Problem statement :: Find the string "computer" in the records. Copy every line it appears in.

####

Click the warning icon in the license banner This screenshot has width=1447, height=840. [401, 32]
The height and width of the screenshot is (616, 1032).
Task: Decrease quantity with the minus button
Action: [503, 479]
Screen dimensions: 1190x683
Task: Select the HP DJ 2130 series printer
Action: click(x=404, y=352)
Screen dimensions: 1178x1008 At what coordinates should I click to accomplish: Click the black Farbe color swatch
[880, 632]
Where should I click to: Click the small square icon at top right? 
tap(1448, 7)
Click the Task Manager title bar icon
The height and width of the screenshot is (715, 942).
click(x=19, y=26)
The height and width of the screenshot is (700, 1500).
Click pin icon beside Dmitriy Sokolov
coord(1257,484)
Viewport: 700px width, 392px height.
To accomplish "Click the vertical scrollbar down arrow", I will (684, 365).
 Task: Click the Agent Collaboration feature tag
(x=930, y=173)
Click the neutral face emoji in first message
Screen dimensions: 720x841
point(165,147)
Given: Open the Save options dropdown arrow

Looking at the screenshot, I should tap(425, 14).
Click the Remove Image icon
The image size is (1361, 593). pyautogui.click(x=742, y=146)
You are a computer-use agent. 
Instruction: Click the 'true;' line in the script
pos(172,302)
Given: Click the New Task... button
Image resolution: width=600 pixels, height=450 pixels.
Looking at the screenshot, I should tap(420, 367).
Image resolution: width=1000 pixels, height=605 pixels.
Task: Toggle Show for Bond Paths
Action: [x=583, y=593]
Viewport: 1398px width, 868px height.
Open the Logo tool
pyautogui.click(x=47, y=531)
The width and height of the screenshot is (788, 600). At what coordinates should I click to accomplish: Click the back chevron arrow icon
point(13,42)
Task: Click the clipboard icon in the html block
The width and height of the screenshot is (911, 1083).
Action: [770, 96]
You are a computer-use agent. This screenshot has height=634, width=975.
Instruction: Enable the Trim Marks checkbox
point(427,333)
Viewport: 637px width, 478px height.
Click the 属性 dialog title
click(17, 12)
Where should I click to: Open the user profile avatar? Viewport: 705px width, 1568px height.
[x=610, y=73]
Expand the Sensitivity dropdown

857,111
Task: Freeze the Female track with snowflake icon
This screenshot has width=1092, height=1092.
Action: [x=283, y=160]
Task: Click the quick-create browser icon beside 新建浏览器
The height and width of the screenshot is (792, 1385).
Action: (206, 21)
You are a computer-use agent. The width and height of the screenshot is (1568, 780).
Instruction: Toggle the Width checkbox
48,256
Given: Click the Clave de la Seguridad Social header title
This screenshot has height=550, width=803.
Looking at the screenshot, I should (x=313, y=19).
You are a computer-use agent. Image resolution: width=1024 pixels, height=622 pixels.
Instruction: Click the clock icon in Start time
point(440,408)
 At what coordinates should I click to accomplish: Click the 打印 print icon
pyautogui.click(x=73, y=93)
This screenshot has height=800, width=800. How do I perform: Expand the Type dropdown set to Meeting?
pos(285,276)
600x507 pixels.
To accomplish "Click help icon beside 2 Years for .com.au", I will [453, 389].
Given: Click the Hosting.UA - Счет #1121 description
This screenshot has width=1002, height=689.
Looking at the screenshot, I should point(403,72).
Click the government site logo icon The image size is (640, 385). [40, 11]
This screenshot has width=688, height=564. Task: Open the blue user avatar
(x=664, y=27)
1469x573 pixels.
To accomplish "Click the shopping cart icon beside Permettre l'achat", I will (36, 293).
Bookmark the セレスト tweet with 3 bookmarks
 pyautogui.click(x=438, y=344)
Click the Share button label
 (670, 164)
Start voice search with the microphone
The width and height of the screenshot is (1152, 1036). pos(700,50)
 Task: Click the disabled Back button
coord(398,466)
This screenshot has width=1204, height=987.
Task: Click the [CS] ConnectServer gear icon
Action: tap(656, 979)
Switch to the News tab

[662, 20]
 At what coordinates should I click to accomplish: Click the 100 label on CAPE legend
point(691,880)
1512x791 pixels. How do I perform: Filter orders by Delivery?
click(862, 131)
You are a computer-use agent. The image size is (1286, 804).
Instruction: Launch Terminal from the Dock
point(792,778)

####

Exercise output ::
You are a computer-use agent. 
You are a computer-use agent. This screenshot has height=634, width=975.
You are a computer-use agent. The width and height of the screenshot is (1568, 780).
You are a computer-use agent. Image resolution: width=1024 pixels, height=622 pixels.
You are a computer-use agent. The image size is (1286, 804).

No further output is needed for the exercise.